Question

The length of a rectangle is twice its width. Write two equivalent expressions for the perimeter of the rectangle. Justify your response using properties of operations and the order of operations.

Answer

**step1** Understanding the problem

The problem asks us to find two different ways to write the expression for the perimeter of a rectangle. We are given a specific relationship between the length and the width of this rectangle: the length is twice its width. After writing these two expressions, we need to explain why they are equivalent by using properties of operations and the order of operations.

**step2** Defining the dimensions of the rectangle

To write expressions for the perimeter, we first need to represent the width and the length. Since the exact width is not given as a number, we can use a placeholder, such as the word "width" or the letter 'W', to represent its value.
So, let the width of the rectangle be 'W'.
The problem states that the length is twice its width. This means the length can be written as '2 times W' or '2 * W'.

**step3** Formulating the first expression for the perimeter

The perimeter of a rectangle is the total distance around its four sides. We can find this by adding the lengths of all four sides: Length + Width + Length + Width.
Now, we substitute our representations for length ('2 * W') and width ('W') into this formula:
Perimeter = (2 * W) + W + (2 * W) + W
This is our first expression for the perimeter of the rectangle.
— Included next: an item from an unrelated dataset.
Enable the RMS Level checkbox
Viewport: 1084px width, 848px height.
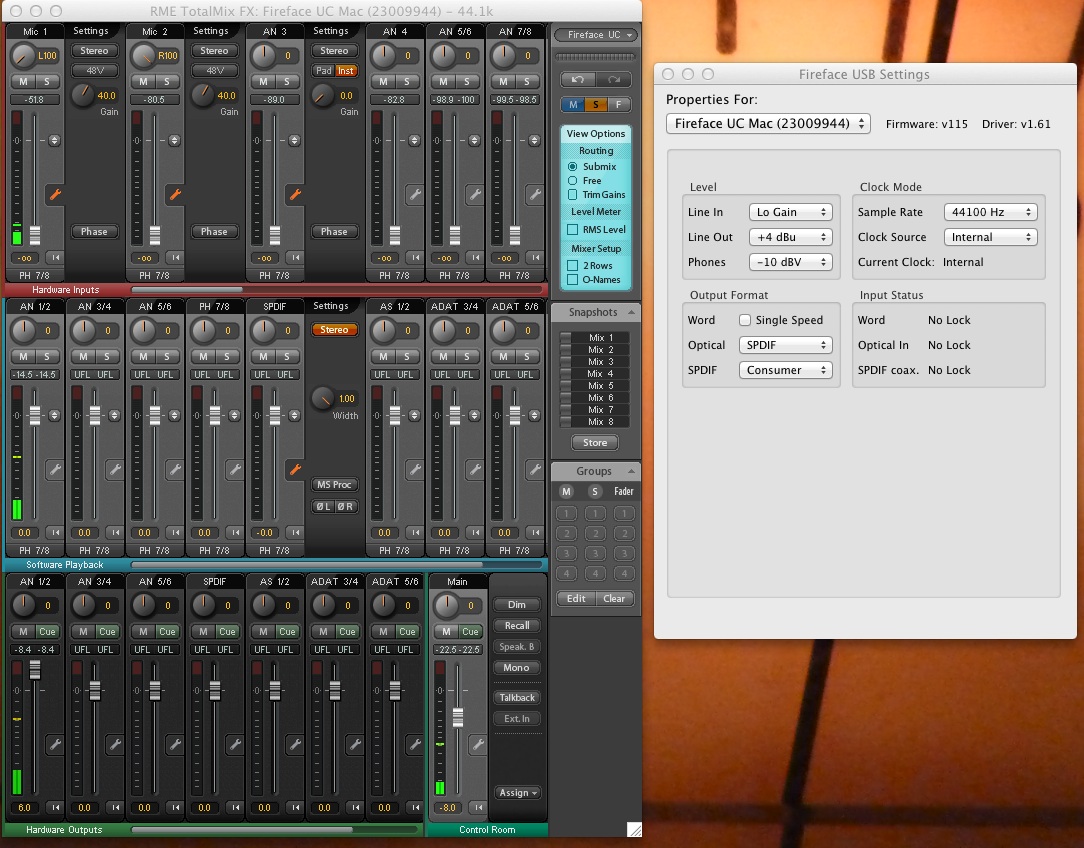[573, 230]
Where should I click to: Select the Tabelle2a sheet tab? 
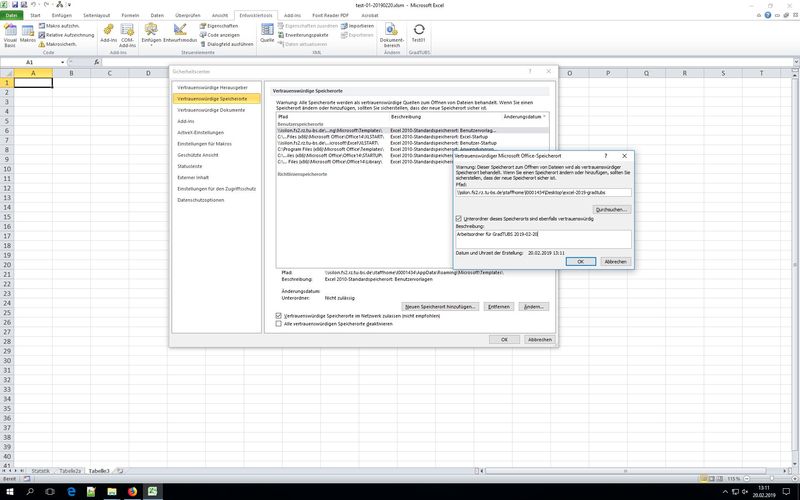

**step4** Formulating the second expression for the perimeter

Another common way to calculate the perimeter of a rectangle is to add the length and the width together, and then multiply that sum by 2. This is written as: 2 * (Length + Width).
Again, we substitute our representations for length ('2 * W') and width ('W') into this formula:
Perimeter = 2 * ((2 * W) + W)
This is our second expression for the perimeter of the rectangle.

**step5** Justifying the first expression using properties of operations and order of operations

Let's simplify our first expression: Perimeter = (2 * W) + W + (2 * W) + W.
We can use the commutative property of addition, which allows us to change the order of numbers when adding without changing the sum. Let's group the 'W' terms and the '2 * W' terms:
Perimeter = W + W + (2 * W) + (2 * W)
Next, we use the associative property of addition, which allows us to group numbers in different ways when adding:
Perimeter = (W + W) + ((2 * W) + (2 * W))
Now, we perform the addition within each group. 'W + W' is equivalent to '1 * W + 1 * W', which combines to (1 + 1) * W = 2 * W.
Similarly, '(2 * W) + (2 * W)' combines to (2 + 2) * W = 4 * W.
So, Perimeter = 2 * W + 4 * W
Finally, using the distributive property in reverse (or simply combining like terms), we add the coefficients:
Perimeter = (2 + 4) * W
Perimeter = 6 * W
This shows that the first expression simplifies to 6 * W.

**step6** Justifying the second expression using properties of operations and order of operations

Let's simplify our second expression: Perimeter = 2 * ((2 * W) + W).
According to the order of operations, we must always perform operations inside parentheses first.
Inside the parentheses, we have: (2 * W) + W.
This is equivalent to '2 * W + 1 * W'. Using the distributive property, we can combine these terms: (2 + 1) * W = 3 * W.
Now, we substitute this simplified sum back into our expression for the perimeter:
Perimeter = 2 * (3 * W)
Finally, using the associative property of multiplication, which allows us to group numbers in different ways when multiplying, we can multiply the numbers:
Perimeter = (2 * 3) * W
Perimeter = 6 * W
This shows that the second expression also simplifies to 6 * W.

**step7** Conclusion on equivalence

Since both expressions, (2 * W) + W + (2 * W) + W and 2 * ((2 * W) + W), simplify to the same result (6 * W), they are indeed equivalent expressions for the perimeter of the rectangle. The justification for their equivalence involved applying the order of operations and properties such as the commutative property of addition, the associative properties of addition and multiplication, and the distributive property.